Gemeinsam wissenschaftliche Früchte ernten
Gemeinsam wissenschaftliche Früchte ernten
© BAFU

Bunte Plakate, aufgeräumte Stimmung trotz nasskaltem Wetter, laute Sprechchöre: Die Klimastreiks der Gymnasiastinnen und Gymnasiasten sorgten im Winter 2018/19 in zahlreichen Schweizer Städten für Leben in den Strassen. In der Vergangenheit vermochten höchstens Fasnachtsumzüge, so viele Jugendliche an einem Wochentag zu mobilisieren.

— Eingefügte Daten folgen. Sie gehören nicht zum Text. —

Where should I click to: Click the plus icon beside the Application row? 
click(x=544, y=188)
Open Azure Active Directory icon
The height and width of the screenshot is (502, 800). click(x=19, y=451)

Die Vehemenz dieser kollektiven Kampfansage gegen die Klimaerwärmung hinterliess bei den Erwachsenen, und nicht zuletzt bei den Politikern, einen bleibenden Eindruck.

Die Organisatoren konnten sich dabei auf ein äus­serst schlagkräftiges Medium verlassen: die sozialen Netzwerke. «Ohne diese wäre eine landesweite Mobilisierung schwierig gewesen», sagt Cloé Dutoit, Klimastreik-Aktivistin an der Universität Neuenburg. In den verschiedenen Kantonen wurden WhatsApp-Diskus­sionsgruppen eingerichtet. «Über diese Gruppen wurden die wichtigsten Informationen zu den Streiks sowie Links zu Untergruppen an den Gymnasien und Universitäten verbreitet. Daneben gab es Gruppen, die sich konkreten Aufgaben gewidmet haben, etwa der Logistik oder den Kontakten zu den Behörden.» Aber warum so viele getrennte Informationskanäle? «Um zu vermeiden, dass wichtige Informationen in der Mitteilungsflut untergingen.»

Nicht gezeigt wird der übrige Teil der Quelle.